§ **Problem description**
In the records below, render as a numbered list the part that opens with the line containing "You are a computer-use agent. The" and closes with the line containing "click(228, 546)", including both of those lines and leaving out any blank lines. List only the lines in that part.

§ **Stored dataset items**
******
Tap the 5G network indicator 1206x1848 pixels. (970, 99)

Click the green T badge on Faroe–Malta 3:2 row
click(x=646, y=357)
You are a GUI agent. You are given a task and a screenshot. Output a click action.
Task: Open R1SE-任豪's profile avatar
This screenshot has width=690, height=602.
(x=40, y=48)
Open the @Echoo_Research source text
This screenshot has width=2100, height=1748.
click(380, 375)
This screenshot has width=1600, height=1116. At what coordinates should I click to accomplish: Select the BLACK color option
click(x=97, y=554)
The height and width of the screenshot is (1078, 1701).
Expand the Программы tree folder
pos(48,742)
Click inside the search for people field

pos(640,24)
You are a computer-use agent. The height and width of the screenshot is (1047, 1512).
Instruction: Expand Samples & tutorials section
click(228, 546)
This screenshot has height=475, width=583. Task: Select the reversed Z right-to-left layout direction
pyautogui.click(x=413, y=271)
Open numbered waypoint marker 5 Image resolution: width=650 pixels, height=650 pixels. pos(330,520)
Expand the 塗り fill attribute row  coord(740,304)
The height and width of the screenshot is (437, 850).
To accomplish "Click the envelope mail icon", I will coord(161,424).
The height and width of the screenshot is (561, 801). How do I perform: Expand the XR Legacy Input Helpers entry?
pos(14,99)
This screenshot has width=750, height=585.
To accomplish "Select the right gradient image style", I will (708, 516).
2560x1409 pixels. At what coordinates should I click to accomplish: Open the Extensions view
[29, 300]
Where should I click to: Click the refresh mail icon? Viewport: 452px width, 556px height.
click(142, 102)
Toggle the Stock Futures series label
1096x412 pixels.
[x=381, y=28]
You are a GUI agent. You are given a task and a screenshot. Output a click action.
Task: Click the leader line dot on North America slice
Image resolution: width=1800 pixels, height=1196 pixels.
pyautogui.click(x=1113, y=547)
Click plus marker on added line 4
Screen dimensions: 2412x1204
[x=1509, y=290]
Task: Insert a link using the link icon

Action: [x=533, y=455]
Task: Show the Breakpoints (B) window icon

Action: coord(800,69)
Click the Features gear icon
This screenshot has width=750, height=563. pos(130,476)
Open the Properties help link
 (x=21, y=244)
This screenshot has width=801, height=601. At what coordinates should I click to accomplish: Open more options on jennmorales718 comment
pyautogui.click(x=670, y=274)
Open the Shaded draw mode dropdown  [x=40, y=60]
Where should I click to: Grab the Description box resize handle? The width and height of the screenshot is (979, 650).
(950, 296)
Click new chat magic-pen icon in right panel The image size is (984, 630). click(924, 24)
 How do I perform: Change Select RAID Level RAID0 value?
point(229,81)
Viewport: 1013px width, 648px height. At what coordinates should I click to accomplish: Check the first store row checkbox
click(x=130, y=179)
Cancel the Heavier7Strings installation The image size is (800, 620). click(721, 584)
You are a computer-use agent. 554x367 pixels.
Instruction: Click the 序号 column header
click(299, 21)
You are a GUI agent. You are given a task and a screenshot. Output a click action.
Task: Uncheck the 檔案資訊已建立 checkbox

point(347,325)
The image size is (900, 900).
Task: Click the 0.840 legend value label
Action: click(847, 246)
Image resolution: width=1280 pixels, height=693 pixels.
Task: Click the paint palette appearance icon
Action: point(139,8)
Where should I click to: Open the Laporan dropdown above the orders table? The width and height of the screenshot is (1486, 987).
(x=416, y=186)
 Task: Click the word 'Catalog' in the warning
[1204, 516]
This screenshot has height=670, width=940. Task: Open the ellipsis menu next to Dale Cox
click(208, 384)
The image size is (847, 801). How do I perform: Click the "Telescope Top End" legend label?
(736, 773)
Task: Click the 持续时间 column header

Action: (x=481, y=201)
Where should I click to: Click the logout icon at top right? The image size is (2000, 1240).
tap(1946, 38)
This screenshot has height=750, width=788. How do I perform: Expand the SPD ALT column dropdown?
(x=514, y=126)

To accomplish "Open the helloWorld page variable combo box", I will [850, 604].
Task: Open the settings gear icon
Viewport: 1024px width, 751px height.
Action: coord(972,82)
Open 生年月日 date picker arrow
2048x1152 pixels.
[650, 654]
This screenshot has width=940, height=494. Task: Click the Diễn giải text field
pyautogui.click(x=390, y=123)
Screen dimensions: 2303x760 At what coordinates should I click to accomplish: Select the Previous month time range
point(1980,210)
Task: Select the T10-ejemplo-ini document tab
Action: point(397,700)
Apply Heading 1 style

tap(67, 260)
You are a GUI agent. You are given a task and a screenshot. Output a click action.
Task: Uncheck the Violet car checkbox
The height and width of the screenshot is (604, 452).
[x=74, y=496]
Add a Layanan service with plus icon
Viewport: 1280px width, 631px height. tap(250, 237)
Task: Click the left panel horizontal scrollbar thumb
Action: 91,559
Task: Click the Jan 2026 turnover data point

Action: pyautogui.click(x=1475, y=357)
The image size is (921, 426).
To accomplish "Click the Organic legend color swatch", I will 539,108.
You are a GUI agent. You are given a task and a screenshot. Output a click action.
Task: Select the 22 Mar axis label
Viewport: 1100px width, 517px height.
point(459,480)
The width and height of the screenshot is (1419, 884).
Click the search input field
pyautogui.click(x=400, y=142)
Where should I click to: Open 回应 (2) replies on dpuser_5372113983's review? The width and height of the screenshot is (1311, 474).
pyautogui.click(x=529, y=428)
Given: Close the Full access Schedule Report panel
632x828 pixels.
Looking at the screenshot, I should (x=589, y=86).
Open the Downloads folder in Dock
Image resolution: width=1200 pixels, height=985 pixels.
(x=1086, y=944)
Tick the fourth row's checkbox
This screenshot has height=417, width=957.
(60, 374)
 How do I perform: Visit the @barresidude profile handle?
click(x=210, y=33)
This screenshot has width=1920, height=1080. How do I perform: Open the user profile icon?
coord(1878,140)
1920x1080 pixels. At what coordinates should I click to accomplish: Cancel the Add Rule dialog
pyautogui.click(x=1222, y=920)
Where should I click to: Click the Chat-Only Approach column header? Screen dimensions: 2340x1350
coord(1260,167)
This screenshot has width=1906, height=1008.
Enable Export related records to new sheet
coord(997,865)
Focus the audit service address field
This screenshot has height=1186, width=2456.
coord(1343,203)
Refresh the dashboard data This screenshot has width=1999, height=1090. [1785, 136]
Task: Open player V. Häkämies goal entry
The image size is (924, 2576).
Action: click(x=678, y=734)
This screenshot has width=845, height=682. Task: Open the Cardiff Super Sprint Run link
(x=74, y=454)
******
§ **Problem solution**
1. You are a computer-use agent. The height and width of the screenshot is (1047, 1512).
2. Instruction: Expand Samples & tutorials section
3. click(228, 546)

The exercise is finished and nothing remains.